■ Assigned task:
Could you filter the data below down to the lines that hold the word "Activate"?

■ Data in this exercise:

___

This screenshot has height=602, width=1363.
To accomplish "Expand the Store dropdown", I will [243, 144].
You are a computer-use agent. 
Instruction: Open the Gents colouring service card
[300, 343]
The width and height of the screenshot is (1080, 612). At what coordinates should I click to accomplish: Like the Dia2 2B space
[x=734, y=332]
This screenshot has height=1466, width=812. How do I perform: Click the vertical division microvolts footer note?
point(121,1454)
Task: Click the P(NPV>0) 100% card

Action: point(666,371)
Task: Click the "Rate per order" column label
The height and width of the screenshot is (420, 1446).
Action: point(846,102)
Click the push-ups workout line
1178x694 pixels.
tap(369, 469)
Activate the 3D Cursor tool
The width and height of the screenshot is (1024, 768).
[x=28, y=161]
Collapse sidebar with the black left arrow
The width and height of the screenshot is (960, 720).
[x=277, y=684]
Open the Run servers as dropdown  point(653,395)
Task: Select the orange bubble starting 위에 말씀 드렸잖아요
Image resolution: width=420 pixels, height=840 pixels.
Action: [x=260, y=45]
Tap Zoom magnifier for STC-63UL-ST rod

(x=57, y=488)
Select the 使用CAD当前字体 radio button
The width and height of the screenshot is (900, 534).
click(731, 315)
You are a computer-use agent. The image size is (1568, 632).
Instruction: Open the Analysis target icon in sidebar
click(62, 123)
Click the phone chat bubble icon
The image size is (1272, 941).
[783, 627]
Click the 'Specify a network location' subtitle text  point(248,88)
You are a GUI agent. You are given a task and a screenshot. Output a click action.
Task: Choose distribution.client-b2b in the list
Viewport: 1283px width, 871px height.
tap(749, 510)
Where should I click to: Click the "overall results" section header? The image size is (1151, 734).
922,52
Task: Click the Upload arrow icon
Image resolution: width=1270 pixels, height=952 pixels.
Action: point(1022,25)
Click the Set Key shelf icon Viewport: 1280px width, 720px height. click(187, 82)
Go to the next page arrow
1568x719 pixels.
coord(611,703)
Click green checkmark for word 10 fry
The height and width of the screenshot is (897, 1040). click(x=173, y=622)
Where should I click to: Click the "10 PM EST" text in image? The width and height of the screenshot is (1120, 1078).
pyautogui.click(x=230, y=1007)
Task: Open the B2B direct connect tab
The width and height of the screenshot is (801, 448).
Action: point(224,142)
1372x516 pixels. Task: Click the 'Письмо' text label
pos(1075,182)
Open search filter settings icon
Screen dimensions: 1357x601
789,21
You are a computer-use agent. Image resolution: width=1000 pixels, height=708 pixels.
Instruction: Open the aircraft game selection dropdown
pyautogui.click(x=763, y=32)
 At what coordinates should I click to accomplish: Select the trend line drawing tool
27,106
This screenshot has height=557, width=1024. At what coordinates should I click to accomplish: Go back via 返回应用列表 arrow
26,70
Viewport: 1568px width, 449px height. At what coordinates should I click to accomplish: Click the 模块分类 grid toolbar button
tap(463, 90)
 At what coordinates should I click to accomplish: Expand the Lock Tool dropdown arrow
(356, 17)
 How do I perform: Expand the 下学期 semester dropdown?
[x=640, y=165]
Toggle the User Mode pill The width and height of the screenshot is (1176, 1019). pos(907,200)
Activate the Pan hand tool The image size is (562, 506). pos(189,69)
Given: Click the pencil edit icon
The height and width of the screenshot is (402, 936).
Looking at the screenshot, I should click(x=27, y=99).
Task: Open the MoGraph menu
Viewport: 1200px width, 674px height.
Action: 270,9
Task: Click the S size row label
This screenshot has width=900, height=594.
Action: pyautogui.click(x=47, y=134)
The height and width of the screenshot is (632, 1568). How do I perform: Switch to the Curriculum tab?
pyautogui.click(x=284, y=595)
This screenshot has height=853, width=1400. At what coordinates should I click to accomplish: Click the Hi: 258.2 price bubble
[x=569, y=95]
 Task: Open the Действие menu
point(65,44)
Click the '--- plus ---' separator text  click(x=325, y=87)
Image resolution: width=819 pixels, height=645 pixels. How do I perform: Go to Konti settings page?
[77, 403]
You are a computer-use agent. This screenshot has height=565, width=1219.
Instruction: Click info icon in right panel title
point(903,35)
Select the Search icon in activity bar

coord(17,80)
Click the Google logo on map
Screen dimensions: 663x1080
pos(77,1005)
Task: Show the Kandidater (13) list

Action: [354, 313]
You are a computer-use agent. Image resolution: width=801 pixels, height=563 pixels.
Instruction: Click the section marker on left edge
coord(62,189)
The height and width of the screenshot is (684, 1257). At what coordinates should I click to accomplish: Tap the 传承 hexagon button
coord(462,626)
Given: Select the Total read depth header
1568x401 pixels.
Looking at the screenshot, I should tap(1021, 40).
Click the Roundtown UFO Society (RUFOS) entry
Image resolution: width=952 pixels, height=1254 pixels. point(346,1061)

___

■ Task result:
Activate the 3D Cursor tool
Activate the Pan hand tool The image size is (562, 506). pos(189,69)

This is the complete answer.